Update1: improved pseudo implementation based on comments:
public Process1ServiceImpl implements Process1Service {
public void createFileRESTcall() throws MyException {
// Call an external REST api, pseudo code:
if (REST-call fails) {
throw new MyException("External REST api failed");
}
}
}
public class BundledProcessEvent {
private boolean createFileSuccess;
private boolean addFilePermissionsSuccess;
private boolean addFileMetadataSuccess;
private boolean addFileTimestampSuccess;
// Getters and setters
}
public MyServiceImpl implements MyService {
#Autowired
private Process1Service;
#Autowired
private Process2Service;
#Autowired
private Process3Service;
#Autowired
private Process4Service;
#Autowired
private ApplicationEventPublisher applicationEventPublisher;
#Transactional(rollbackOn = MyException.class)
public void bundledProcess() {
BundleProcessEvent bundleProcessEvent = new BundleProcessEvent();
this.applicationEventPublisher.publishEvent(bundleProcessEvent);
bundleProcessEvent.setCreateFileSuccess = bundprocess1Service.createFileRESTcall();
bundleProcessEvent.setAddFilePermissionsSuccess = process2Service.addFilePermissionsRESTcall();
bundleProcessEvent.setAddFileMetadataSuccess = process3Service.addFileMetadataRESTcall();
bundleProcessEvent.setAddFileTimestampSuccess = process4Service.addFileTimestampRESTcall();
}
#TransactionalEventListener(phase = TransactionPhase.AFTER_ROLLBACK)
public void rollback(BundleProcessEvent bundleProcessEvent) {
// If the last process event is successful, we should not
// be in this rollback method even
//if (bundleProcessEvent.isAddFileTimestampSuccess()) {
// remove timestamp
//}
if (bundleProcessEvent.isAddFileMetadataSuccess()) {
// remove metadata
}
if (bundleProcessEvent.isAddFilePermissionsSuccess()) {
// remove file permissions
}
if (bundleProcessEvent.isCreateFileSuccess()) {
// remove file
}
}
Your operation looks like a transaction, so you can use #Transactional annotation. From your code I can't really tell how you are managing HTTP response calls for each of those operations, but you should consider having your service methods to return them, and then do a rollback depending on response calls. You can create an array of methods like so, but how exactly you want your logic to be is up to you.
private Process[] restCalls = new Process[] {
new Process() { public void call() { process1Service.createFileRESTcall(); } },
new Process() { public void call() { process2Service.addFilePermissionsRESTcall(); } },
new Process() { public void call() { process3Service.addFileMetadataRESTcall(); } },
new Process() { public void call() { process4Service.addFileTimestampRESTcall(); } },
};
interface Process {
void call();
}
#Transactional(rollbackOn = Exception.class)

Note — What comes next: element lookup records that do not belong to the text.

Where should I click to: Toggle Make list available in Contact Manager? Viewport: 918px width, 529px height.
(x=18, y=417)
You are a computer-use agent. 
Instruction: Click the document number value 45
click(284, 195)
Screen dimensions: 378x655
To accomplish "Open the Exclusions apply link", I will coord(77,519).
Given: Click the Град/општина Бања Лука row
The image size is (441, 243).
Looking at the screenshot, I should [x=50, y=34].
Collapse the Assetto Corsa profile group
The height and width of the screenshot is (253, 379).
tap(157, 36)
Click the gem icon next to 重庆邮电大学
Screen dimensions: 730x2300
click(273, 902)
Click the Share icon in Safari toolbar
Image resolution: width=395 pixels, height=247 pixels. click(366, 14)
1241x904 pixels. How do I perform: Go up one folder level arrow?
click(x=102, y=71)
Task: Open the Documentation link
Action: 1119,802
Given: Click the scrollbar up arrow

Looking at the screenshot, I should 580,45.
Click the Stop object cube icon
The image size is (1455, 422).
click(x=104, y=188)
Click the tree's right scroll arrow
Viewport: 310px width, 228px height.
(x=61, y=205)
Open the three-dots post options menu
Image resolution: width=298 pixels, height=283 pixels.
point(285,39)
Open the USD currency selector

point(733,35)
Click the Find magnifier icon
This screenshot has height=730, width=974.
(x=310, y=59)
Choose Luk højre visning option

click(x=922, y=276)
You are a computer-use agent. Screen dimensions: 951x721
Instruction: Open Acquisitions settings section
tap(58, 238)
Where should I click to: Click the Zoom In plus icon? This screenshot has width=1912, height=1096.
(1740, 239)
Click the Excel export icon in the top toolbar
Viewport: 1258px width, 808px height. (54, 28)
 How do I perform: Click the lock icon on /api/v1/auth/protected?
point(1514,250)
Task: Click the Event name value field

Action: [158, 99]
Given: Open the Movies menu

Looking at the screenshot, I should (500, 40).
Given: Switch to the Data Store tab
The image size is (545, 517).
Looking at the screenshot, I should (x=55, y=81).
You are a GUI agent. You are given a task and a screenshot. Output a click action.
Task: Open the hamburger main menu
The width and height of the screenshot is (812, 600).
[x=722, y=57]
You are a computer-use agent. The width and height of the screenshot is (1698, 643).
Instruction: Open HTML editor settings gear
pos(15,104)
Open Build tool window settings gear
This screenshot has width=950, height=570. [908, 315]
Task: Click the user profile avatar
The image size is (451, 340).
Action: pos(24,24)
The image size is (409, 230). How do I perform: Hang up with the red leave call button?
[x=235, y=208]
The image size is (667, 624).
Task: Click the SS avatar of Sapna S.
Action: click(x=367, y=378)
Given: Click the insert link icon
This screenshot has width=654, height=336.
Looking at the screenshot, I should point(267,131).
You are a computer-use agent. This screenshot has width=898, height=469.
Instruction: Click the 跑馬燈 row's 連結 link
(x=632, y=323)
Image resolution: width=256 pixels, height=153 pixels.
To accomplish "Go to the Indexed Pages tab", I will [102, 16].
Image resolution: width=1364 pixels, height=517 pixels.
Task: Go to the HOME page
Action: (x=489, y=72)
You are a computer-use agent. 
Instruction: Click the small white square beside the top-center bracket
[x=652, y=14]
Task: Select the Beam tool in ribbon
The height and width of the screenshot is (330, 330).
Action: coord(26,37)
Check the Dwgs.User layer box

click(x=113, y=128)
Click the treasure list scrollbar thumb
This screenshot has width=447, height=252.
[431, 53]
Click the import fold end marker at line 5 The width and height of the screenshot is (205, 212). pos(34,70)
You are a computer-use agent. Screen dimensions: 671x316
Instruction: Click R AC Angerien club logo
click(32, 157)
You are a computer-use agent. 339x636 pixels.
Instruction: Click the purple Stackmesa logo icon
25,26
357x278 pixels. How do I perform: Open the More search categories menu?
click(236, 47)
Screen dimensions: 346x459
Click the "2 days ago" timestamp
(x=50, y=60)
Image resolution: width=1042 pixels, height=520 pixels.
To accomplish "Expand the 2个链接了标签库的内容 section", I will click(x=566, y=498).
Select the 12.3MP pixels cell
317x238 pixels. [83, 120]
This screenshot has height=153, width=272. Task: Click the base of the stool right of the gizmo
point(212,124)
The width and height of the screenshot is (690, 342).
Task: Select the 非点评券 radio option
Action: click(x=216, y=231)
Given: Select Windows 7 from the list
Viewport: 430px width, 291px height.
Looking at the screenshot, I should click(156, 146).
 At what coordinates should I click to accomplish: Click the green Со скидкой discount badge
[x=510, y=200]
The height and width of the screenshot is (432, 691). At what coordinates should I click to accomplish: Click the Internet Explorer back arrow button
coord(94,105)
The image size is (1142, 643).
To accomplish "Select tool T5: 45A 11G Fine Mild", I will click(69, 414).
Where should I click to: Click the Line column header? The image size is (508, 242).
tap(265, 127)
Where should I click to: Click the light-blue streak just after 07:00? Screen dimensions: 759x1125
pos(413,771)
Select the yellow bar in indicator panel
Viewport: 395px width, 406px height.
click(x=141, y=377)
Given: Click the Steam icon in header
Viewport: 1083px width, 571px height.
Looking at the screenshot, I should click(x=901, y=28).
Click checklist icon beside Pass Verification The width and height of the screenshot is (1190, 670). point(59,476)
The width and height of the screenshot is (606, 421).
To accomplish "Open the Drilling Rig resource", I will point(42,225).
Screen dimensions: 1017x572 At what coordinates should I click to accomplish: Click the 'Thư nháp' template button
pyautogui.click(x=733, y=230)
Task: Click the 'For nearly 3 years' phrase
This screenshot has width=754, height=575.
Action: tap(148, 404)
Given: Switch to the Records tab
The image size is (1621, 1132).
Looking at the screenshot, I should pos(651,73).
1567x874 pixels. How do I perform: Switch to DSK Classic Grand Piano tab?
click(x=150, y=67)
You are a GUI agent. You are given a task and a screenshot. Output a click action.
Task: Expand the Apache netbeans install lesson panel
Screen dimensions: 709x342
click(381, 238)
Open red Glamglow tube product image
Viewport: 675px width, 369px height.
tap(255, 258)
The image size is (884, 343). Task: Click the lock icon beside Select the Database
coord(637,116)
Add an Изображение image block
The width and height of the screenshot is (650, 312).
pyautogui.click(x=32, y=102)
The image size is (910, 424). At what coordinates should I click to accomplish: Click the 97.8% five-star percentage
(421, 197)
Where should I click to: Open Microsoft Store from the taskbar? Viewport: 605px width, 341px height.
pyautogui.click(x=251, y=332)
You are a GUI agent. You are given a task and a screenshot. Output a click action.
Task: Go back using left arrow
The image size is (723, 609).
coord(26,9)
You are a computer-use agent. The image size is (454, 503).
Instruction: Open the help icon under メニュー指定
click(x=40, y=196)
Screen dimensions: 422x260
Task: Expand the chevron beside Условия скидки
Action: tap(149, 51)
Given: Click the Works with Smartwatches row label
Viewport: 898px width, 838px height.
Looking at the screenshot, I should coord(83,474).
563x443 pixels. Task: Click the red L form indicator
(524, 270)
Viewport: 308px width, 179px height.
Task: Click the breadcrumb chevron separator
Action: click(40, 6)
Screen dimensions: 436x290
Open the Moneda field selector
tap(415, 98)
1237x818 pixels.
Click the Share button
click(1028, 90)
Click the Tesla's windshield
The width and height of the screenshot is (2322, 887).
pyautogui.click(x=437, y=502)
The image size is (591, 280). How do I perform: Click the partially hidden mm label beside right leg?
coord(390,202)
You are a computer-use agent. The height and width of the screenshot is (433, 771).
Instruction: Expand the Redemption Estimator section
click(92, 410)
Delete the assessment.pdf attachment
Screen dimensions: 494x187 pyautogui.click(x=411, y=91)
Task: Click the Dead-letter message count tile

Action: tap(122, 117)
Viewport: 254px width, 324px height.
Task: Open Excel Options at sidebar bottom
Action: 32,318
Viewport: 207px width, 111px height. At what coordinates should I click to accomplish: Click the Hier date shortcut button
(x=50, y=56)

public void bundledProcess() {
restCalls[0].call();
... // say, see which process returned wrong response code
}
#TransactionalEventListener(phase = TransactionPhase.AFTER_ROLLBACK)
public void rollback() {
// handle rollback according to failed method index
}
Check this article. Might come in handy.
The answer to this question is quite broad. There are various ways to do distributed transactions to go through them all here. However, since you are using Java and Spring, your best bet is to use something like JTA (Java Transaction API), which enables a distributed transactions across multiple services/instances/etc.. Fortunately, Spring Boot supports JTA using either Atomikos or Bitronix. You can read the doc here.
One approach to enable distributed transactions is through a message broker such as JMS, RabbitMQ, Kafka, ActiveMQ, etc. and use a protocol like XA transactions (two-phase commit). In the case of external services that do not support distributed, one approach is to write a wrapper service that understands XA transactions to that external service.